4. What's up with Manny? Should he be playing? Is he healthy enough to play? Is he aware of the perception and the bleep-storm he is causing? Damned if I know. I'm as vexed as anyone else about all of this; while I'm an unabashed Manny fan, I admit I'm frustrated and skeptical regarding this knee injury. On one hand, his track record of needing an occasional three-day weekend each summer suggests that maybe he decided this was a nice time for a rest, pennant race be damned, and there is a vocal percentage of the media that insists he is taking a selfish respite at the worst possible time. Considering that he has cried wolf before, it's a logical perspective, though it strikes me as all too personal at times. But on the other hand, he was diagnosed with patellar tendinitis, an affliction considerably more serious than a sore hamstring or a dislocated eyelash or whatever. This is not something to be messed with. As Gordon Edes (who, as usual, is the voice of reason in all of this) pointed out the other day, that's the same injury that led to the rapid decline of Mark McGwire, and former Sox John Valentin was plagued with tendinitis not long before blowing out his patellar tendon. If the injury is legitimate - and the only the most cynical conspiracy theorists will suggest it is not, that the Sox are covering for him - then I can deal with him missing a few days. It'll never happen, but if only he would just come out and say, "Listen, the goddamn knee has been killing me all season, I've played through it, I want to be out there but it keeps getting worse, so get the hell off my back," I'd feel a whole lot better about defending him. Instead, the storyline lingers.

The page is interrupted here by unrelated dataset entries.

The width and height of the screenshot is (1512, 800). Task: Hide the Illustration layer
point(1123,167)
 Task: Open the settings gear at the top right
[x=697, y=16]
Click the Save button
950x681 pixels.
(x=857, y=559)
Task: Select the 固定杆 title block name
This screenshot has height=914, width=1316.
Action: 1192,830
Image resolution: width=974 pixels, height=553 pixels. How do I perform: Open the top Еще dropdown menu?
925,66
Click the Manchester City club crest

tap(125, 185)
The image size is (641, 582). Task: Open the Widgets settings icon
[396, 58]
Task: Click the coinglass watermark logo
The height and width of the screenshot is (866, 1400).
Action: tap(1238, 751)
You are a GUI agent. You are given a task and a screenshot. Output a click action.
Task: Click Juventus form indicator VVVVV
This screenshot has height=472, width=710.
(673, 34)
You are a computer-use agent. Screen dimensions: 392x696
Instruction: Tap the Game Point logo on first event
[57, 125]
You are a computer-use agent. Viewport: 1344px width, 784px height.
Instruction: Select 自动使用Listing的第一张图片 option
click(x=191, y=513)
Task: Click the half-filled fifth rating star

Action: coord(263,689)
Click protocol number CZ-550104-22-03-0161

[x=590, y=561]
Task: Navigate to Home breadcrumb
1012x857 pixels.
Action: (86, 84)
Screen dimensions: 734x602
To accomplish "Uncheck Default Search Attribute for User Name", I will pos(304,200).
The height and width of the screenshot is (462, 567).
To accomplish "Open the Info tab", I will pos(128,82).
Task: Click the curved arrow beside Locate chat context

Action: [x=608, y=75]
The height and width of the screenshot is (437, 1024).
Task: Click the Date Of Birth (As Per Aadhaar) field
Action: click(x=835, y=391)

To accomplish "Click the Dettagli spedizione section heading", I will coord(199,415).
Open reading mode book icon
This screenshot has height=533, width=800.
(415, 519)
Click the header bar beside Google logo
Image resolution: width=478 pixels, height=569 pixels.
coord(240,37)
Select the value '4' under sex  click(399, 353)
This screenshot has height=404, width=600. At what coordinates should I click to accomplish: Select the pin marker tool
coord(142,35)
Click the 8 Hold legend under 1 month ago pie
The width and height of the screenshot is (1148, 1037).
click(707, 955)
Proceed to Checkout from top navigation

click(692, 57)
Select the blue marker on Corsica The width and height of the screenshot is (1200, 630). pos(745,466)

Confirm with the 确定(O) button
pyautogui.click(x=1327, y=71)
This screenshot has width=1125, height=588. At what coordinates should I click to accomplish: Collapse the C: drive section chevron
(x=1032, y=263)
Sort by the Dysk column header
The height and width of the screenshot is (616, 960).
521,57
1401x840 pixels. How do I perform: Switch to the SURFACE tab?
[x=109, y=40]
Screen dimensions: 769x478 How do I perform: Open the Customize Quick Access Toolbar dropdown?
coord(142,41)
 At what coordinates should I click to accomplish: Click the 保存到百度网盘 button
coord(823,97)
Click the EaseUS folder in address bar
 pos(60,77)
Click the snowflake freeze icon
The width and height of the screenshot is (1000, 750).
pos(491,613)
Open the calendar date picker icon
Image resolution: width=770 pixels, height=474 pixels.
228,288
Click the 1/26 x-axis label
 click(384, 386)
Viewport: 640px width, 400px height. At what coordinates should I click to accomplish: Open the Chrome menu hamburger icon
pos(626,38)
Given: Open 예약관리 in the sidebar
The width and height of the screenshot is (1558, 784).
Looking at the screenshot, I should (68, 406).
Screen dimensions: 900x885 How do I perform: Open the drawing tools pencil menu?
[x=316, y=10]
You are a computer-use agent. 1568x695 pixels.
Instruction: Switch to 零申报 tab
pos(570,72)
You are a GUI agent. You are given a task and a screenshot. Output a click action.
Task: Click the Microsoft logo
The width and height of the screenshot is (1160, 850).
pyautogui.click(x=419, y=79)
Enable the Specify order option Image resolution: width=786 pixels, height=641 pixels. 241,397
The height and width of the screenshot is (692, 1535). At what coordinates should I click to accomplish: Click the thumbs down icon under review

5. All right, I admit it. I've got the Emmys on in the background as I peck away at this. (Go ahead . . . insult my manhood, I can take it. As long as I've got my cat and a fresh batch of berry-berry daiquiris, you and this cruel, judgmental world can BITE ME!) Um . . . anyway, just wanted to note the three original Charlie's Angels just popped up on stage during an Aaron Spelling tribute, looking all Botoxed to hell and, in Farrah's case, slightly deranged. Not that their facial muscles are moving or anything, but it sure looks to me like they hate each other. I imagine this is what a Jeter/A-Rod reunion will be like 25 years from now, only cattier and with cheaper perfume. (And for the record, Cheryl Ladd was hotter than the three original cast members combined. Right, kitty?)

6. As if there wasn't enough fallout from the whuppin' the Yankees put on the Sox, now we have to deal with this: Yankees fans, silent since October, 2004, are back to being their old obnoxious selves; yup, they've got their self-satisfied swagger back. I can't tell you how many Yankees hats I saw here in the tourist stop known as Wells, Me., in the days after the beat-down, but I can guarantee you it's more than I've seen all summer previously; it took all my willpower not to turn a couple of the Buttafuocos into hood ornaments. And I won't even get into talking about my frontrunning neighbor, who is quick to take down the Yankee flag above her doorstop when things aren't going well for the Bronx Billionaires, yet always seems to have the thing waving proudly milliseconds after a victory over the Sox. One of these nights, I'm going to swipe the flag and replace it with . . . well, I don't know, something tasteless. I'm open to ideas. [Note: I like the pirate flag suggestion. Just bizarre enough to work.] Sports Guy likened this smug-Yankee-fan phenomenon to mosquitoes returning to ruin a pleasant summer. It's a fair analogy, but then again, I've never encountered a single mosquito who has a spotty mustache, accessorizes a knock-off Jeter jersey with knock-off gold chains, and smells like a combination of stale Driven and James Gandolfini's undershirt. But I'm sure they have 'em in droves in Jersey.

7. He is by all accounts a sincere, swell guy and a respected teammate, and as One Of The 25 his name will be fondly recalled here long after his playing days have ended. But it's become painfully clear these past few weeks that Gabe Kapler no longer is worthy of a roster spot on a team with even marginal postseason aspirations. His ax-chop of a swing has always been homely - how did he manage a 28-game hitting streak in '00? - but now it is more ineffective than ever, and his Achilles' injury clearly has robbed him of much of his agility on the bases and in the outfield. I'll remember him well, but the Sox need to do better than this fading sentimental favorite next year.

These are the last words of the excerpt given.